Given instruction 1:
In the factoring solution, which two numbers multiply to -6 and add up to 1?
Given instruction 2:
Decide whether each statement agrees with the factoring solution, answering yes or no and quoting the deciding words: (a) The middle term is rewritten using the numbers 3 and -2. (b) The greatest common factor of the second group is 2x. (c) The common binomial factor is (2x - 1).
Given instruction 3:
Return everything in the factoring solution from "Now, combine the" down to "of the trinomial.", copied word for word.

Question

Factor each trinomial completely. $$6 x^{2}+x-1$$

Answer

**step1 Identify the coefficients of the trinomial**

The given trinomial is of the form $$ax^2 + bx + c$$. The first step is to identify the values of $$a$$, $$b$$, and $$c$$ from the expression.

$$6x^2 + x - 1$$

Here, we have:

$$a = 6$$

$$b = 1$$

$$c = -1$$

**step2 Find two numbers whose product is $$a \times c$$ and sum is $$b$$**

We need to find two numbers, let's call them $$p$$ and $$q$$, such that their product ($$p \times q$$) equals $$a \times c$$ and their sum ($$p + q$$) equals $$b$$.

$$a \times c = 6 \times (-1) = -6$$

$$b = 1$$

We are looking for two numbers that multiply to -6 and add up to 1. By listing the factors of -6, we find that -2 and 3 satisfy these conditions:

$$-2 \times 3 = -6$$

$$-2 + 3 = 1$$

**step3 Rewrite the middle term using the two numbers**

Now, we will rewrite the middle term ($$x$$) of the trinomial as the sum of two terms using the numbers we found in the previous step (3 and -2).

$$6x^2 + x - 1 = 6x^2 + 3x - 2x - 1$$

**step4 Factor by grouping**

Group the first two terms and the last two terms, then factor out the greatest common factor (GCF) from each group.

For the first group ($$6x^2 + 3x$$), the GCF is $$3x$$.

$$3x(2x + 1)$$

For the second group ($$-2x - 1$$), the GCF is $$-1$$.

$$-1(2x + 1)$$

Now, combine the factored groups:

$$3x(2x + 1) - 1(2x + 1)$$

**step5 Factor out the common binomial**

Notice that $$(2x + 1)$$ is a common binomial factor in both terms. Factor out this common binomial to obtain the completely factored form of the trinomial.

$$(2x + 1)(3x - 1)$$

Information shown:
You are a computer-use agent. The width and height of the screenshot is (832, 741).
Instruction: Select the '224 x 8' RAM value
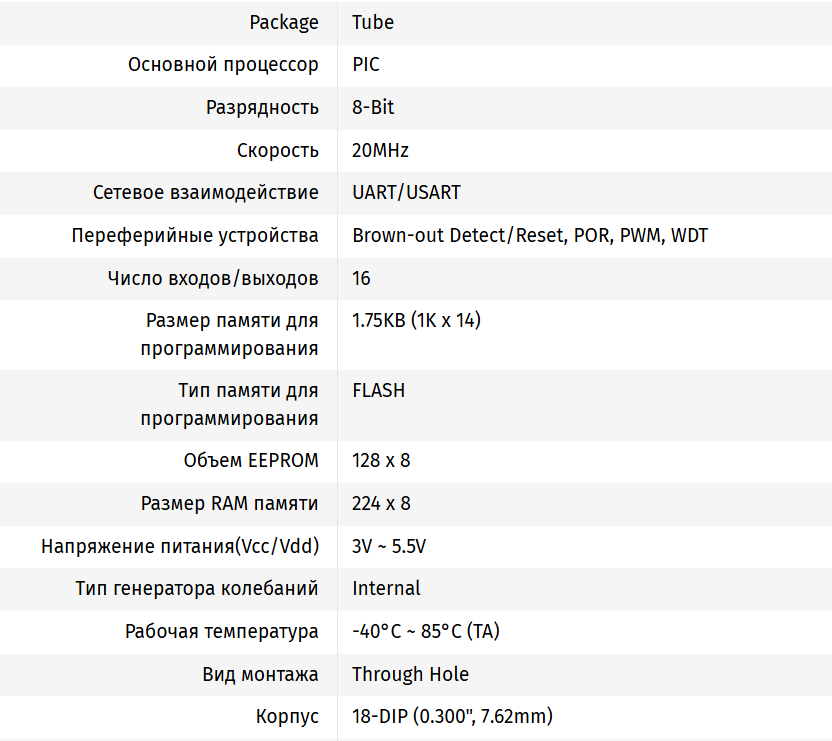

Correct result 1:
-2 and 3

Correct result 2:
(a) Yes: "rewrite the middle term ($$x$$) of the trinomial as the sum of two terms using the numbers we found in the previous step (3 and -2)"
(b) No: "For the second group ($$-2x - 1$$), the GCF is $$-1$$."
(c) No: "Notice that $$(2x + 1)$$ is a common binomial factor in both terms."

Correct result 3:
Now, combine the factored groups:

$$3x(2x + 1) - 1(2x + 1)$$

**step5 Factor out the common binomial**

Notice that $$(2x + 1)$$ is a common binomial factor in both terms. Factor out this common binomial to obtain the completely factored form of the trinomial.